Last revised: 01/05/06

Visual and audio media can expand text presentations to convey understanding, emotion and purpose across organizational time and distance boundaries with widely available tools and methods. Multimedia presentations have become sufficiently common that some practice of how to accomplish them well is a necessary organizational leadership skill to master.

Here are guidelines for common visual and audio presentations. From these you should be able to develop professional intentions to meet the needs of your audience.

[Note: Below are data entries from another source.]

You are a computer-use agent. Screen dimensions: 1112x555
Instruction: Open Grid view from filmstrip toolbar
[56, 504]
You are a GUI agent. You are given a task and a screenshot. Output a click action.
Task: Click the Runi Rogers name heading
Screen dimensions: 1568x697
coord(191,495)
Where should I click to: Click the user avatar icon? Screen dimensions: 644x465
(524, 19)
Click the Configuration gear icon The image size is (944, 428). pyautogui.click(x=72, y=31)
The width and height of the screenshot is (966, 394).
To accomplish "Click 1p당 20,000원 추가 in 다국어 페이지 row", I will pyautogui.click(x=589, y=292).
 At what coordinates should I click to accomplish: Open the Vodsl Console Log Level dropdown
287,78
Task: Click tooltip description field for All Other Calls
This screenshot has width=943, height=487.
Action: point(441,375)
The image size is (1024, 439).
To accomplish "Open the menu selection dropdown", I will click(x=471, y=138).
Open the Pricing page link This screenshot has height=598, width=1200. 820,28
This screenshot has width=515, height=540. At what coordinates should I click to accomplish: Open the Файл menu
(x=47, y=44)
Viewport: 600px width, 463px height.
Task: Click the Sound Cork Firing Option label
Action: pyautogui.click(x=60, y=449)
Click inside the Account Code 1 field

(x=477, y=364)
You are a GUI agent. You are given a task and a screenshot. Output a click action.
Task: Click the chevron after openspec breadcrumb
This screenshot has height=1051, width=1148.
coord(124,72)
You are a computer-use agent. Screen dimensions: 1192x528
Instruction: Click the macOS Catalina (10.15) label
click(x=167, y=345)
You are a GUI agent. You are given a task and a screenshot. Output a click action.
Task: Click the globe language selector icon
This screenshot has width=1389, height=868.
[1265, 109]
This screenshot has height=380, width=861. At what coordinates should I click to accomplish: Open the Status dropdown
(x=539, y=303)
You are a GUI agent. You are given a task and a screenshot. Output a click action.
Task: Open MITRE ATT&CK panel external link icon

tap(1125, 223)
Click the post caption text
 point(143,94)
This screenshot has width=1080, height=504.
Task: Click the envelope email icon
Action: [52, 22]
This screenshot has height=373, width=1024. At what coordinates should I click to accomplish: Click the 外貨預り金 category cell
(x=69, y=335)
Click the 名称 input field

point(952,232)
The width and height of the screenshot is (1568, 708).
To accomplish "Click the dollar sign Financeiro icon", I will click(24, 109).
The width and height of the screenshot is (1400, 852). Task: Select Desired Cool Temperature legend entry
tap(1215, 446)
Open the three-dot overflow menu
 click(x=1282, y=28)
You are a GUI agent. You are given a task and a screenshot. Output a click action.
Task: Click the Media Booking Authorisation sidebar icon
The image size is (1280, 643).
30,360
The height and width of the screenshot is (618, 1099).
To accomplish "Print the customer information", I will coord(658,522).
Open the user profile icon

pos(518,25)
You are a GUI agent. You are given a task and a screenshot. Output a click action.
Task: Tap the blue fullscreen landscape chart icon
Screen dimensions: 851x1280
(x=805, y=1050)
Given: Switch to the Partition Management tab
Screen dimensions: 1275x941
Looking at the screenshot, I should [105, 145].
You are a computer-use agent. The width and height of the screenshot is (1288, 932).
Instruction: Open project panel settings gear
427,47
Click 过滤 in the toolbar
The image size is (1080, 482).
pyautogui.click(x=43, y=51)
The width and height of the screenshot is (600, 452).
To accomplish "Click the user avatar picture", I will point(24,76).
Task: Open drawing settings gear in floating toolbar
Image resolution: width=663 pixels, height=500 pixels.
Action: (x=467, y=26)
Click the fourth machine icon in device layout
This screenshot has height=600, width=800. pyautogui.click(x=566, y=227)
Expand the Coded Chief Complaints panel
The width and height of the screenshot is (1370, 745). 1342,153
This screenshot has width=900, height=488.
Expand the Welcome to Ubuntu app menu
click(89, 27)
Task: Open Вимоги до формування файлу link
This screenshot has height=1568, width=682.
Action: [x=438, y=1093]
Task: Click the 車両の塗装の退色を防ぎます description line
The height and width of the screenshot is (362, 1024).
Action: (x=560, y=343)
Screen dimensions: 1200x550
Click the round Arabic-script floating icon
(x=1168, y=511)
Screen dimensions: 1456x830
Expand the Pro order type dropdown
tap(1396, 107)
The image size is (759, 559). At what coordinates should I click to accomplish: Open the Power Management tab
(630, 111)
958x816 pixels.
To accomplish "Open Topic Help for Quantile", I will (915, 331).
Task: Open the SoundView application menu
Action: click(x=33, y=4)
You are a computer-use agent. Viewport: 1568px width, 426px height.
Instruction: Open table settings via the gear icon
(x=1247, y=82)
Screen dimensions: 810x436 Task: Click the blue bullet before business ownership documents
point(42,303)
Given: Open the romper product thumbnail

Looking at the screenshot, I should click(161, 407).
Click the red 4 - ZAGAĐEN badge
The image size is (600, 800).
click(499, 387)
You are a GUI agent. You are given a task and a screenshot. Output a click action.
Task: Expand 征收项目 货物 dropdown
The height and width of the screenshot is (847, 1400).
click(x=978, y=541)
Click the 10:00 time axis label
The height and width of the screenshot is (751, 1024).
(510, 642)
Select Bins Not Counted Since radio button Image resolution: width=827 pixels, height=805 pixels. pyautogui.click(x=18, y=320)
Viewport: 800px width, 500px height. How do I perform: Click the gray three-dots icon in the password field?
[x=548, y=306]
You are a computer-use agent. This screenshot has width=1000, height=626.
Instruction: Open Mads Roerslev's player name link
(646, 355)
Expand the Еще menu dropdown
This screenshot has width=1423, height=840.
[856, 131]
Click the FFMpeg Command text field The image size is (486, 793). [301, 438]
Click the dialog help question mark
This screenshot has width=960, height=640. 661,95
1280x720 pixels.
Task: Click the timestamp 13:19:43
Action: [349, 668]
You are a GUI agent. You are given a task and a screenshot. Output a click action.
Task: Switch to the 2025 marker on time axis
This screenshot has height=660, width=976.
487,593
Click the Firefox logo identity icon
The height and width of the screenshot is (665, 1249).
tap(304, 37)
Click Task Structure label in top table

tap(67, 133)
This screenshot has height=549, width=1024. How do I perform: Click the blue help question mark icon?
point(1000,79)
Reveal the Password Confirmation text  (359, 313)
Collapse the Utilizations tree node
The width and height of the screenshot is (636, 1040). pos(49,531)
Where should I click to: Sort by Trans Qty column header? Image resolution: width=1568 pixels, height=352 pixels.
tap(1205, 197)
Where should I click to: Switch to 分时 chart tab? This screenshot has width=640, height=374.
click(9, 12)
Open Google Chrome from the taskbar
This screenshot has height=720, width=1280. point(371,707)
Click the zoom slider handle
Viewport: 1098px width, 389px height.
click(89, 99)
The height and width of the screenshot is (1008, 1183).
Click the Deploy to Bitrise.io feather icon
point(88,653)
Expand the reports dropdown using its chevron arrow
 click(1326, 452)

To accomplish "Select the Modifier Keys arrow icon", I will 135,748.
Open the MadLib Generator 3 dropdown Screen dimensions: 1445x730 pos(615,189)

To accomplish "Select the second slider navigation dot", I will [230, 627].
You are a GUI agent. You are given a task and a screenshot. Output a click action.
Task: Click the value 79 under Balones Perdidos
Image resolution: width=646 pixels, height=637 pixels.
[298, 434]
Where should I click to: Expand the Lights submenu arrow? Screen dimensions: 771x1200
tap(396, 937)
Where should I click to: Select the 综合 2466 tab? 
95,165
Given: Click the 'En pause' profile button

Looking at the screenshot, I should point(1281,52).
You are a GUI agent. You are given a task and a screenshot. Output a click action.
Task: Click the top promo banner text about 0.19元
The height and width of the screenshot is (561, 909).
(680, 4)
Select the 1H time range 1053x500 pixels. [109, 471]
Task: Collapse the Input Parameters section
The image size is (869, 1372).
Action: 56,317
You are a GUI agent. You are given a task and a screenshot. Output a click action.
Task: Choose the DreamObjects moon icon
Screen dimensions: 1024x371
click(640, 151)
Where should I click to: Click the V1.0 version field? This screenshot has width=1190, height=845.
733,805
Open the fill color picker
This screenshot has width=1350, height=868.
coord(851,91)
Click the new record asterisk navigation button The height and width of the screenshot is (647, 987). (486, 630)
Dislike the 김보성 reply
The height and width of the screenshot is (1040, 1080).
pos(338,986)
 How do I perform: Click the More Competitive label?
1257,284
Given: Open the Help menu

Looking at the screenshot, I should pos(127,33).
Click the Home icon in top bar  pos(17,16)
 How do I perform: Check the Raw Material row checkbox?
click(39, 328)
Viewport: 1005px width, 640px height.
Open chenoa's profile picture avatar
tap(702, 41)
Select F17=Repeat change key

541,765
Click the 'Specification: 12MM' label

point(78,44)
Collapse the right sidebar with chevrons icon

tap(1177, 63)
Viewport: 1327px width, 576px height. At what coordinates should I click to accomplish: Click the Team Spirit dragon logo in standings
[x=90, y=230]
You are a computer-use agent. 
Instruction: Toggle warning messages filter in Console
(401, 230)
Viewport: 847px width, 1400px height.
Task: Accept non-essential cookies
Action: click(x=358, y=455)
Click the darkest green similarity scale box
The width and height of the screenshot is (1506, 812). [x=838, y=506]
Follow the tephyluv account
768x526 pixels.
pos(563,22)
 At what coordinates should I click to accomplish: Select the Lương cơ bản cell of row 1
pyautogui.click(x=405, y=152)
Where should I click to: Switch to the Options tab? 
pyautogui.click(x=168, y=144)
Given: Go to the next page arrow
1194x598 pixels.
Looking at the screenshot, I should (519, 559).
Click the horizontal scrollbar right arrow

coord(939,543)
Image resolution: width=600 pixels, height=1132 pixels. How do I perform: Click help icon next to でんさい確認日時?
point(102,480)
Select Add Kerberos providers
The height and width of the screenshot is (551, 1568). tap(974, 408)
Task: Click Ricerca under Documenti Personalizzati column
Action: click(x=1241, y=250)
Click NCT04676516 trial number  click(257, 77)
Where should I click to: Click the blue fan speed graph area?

  • Professionals measure presentations in terms of minutes, not the number of slides. One minute of presentation is approximately 200 spoken words.
  • A typical presentation will cover an average of two minutes of content per slide. Accordingly, a typical 30-minute presentation will need approximately 15 slides.
  • Slides must contain narrative of the presentation in the speaker's notes section. The slides approximate the notes—not the other way around.
  • A clear introduction in the speaker's notes should prepare the audience to understand what the presentation is about and how the presentation will support the titled premise. This begins with the opening sentence.
  • Slides should never include dense text. Seven or eight lines of large type typically is readable from a distance; twelve lines of smaller type might not be readable at all.
  • The best presentations use color appropriately. Projected presentations use light rather than paper to mediate ideas, so rather than dark on bright (such as black on white), it is usually best to use bright on dark (such as yellow on blue).
  • Graphic images must be clear and help emphasize the narrative.
  • Images normally should be accompanies by text to help guide your audience.
  • Sufficient, not excessive, media should be used that is appropriate for the specific audience. All selected media should be appropriate and implemented well. Use copy-able paper handouts, evaluation forms, audio or other media only if they add value to influencing the audience to adopt the premise and action called for in the presentation. Redundant (repetitive) ancillary media to the main presentation must not exist.
  • Animations and transitions, sounds, and other objects must support the spoken narrative—or be omitted. Do not confuse your audience.
  • Ensure there are no grammar or wordsmithing errors and that the readable text flows well. Prefer listing short phrases to long prose. Emphasize the narrative, not the projection.
  • Help your audience accept the intended message (and the presenters) as "smarter" and "acceptable" via accurate grammar, spelling and consistent presentation style.

However a presentation is delivered, the presenter is responsible to prepare both accompanying resources (handouts, microphones, etc.), and the room facilitator, to address the appropriate audience in an excellent manner. Practice communicating what you need so you will be consistently clear.

It is possible to incorporate presentation materials to enlarge the persuasiveness of most human exchanges (perspectives, interviews, solicitations, etc). Remember to constrain your efforts to the main point. There is no end to what might be nice to include—that will not be appreciated by your audience.